CPS can remove a child from the home on an emergency basis and petition the juvenile court for ongoing jurisdiction. Even if the criminal case is eventually dismissed or results in an acquittal, the dependency case can continue on its own because the standard of proof is lower. A criminal conviction requires proof beyond a reasonable doubt; a dependency finding only requires a preponderance of the evidence. In the most severe cases, dependency proceedings can lead to termination of parental rights entirely. Parents involved in dependency proceedings have a right to court-appointed counsel if they cannot afford an attorney, but many underestimate how aggressively these cases move, especially when a parallel criminal charge exists.

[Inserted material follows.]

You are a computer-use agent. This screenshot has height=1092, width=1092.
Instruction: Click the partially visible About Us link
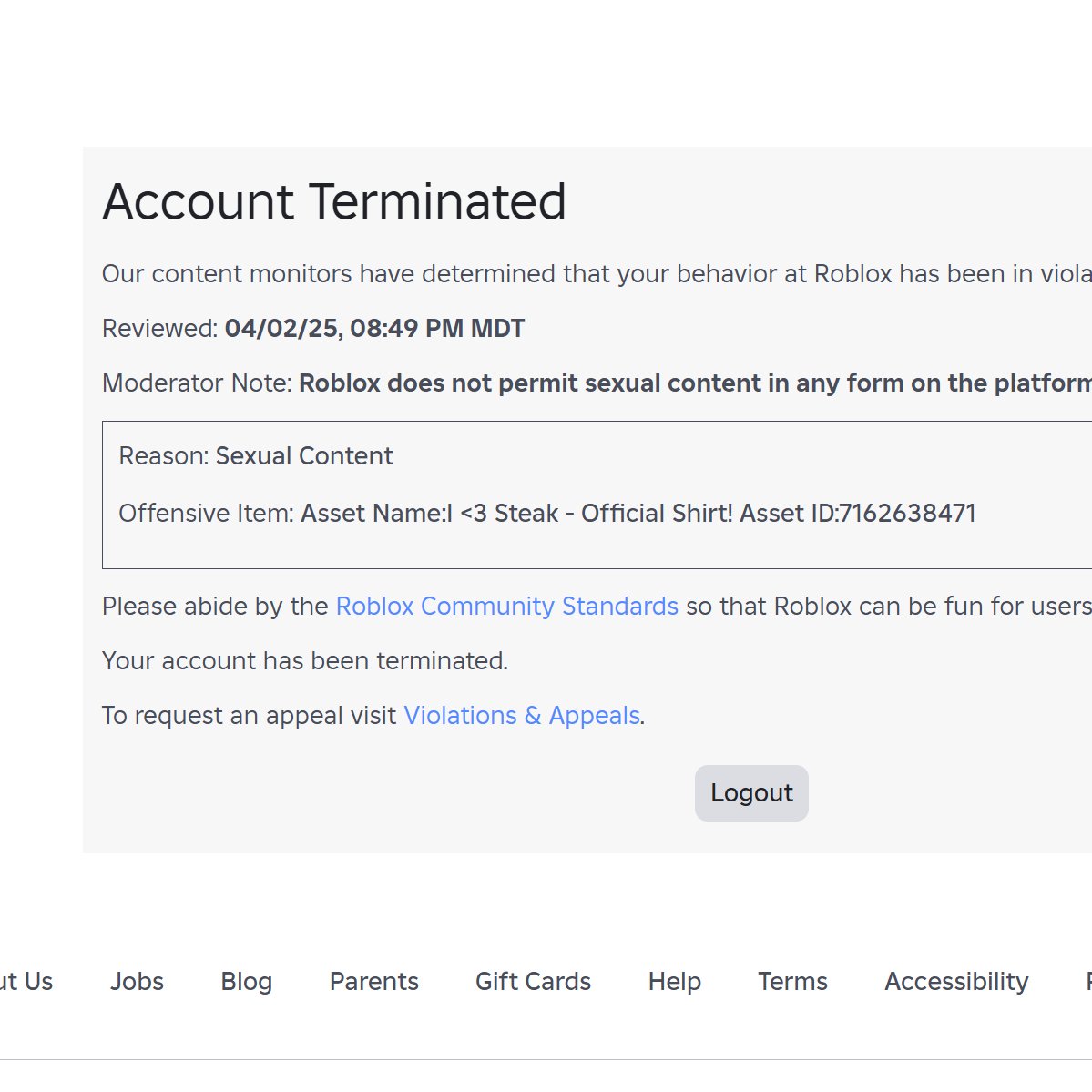point(26,981)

California recognizes a parent’s right to use reasonable physical discipline on a child, and this right functions as an affirmative defense to child endangerment charges. Under CALCRIM 821, the jury instruction for this offense, one of the elements the prosecution must prove is that “the defendant did not act while reasonably disciplining a child.”2Justia. CALCRIM No. 821 – Child Abuse Likely to Produce Great Bodily Harm or Death If there is sufficient evidence of discipline, the court must instruct the jury on this defense. The key word is “reasonable.” Spanking a child once may qualify; striking a child hard enough to leave bruises or using an implement that causes injury almost certainly will not. The defense fails when the punishment is excessive or produces unjustifiable pain, which CALCRIM defines as pain that is “not reasonably necessary or is excessive under the circumstances.”
Child endangerment charges arising from custody disputes are more common than most people realize. An ex-spouse or co-parent may coach a child into making false statements or exaggerate an incident to gain leverage in a custody battle. Demonstrating that the allegations were fabricated or that the accuser had a motive to lie is a viable defense strategy. Inconsistencies in the child’s statements, communications between the parents showing hostility or manipulation, and testimony from neutral witnesses can all support this defense.

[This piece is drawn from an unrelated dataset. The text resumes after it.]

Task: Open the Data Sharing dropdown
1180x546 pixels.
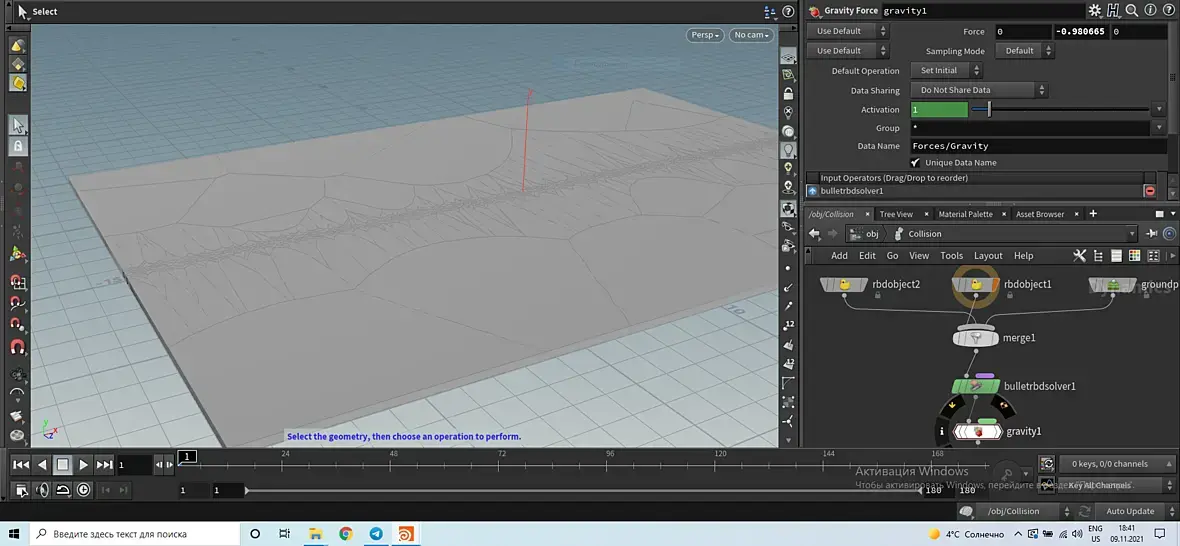Action: tap(980, 90)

Because the statute requires willful conduct, a genuine accident is not a crime under PC 273a(a). If a child is injured because of an unforeseeable event rather than a deliberate act or criminally negligent failure, the willfulness element is not met. The challenge is that prosecutors often argue the defendant should have anticipated the danger, which brings the analysis back to whether the conduct was criminally negligent. The line between an accident and criminal negligence is where most contested cases are fought.

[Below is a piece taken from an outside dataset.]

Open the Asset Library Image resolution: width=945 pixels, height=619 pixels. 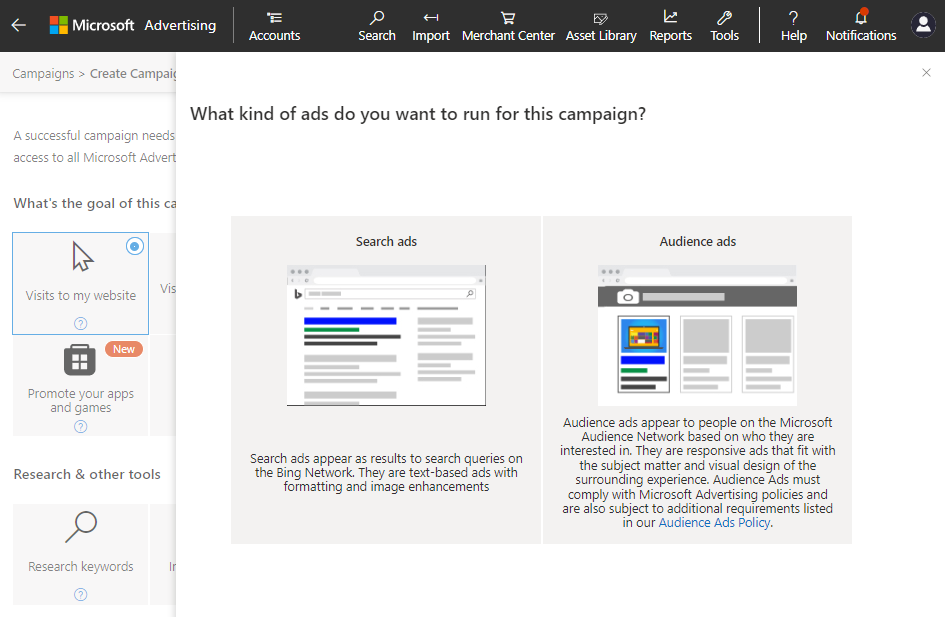(x=601, y=26)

California’s expungement statute, Penal Code 1203.4, allows people who have completed probation to petition the court to withdraw their guilty plea and dismiss the case. This relief is available for both misdemeanor and felony convictions under PC 273a, provided the defendant successfully completed all probation terms, including the mandatory 48-month probation period and the child abuser’s treatment program.1California Legislative Information. California Code PEN 273a – Abandonment and Neglect of Children A defendant who served a state prison sentence rather than probation faces a more limited path to relief.
An important caveat: California expungement does not erase the conviction entirely. It changes the disposition to “dismissed,” but the original conviction can still appear on certain background checks and must be disclosed in some contexts, including applications for professional licenses that involve working with children. For non-citizens, an expungement under California law generally does not eliminate the immigration consequences of a conviction.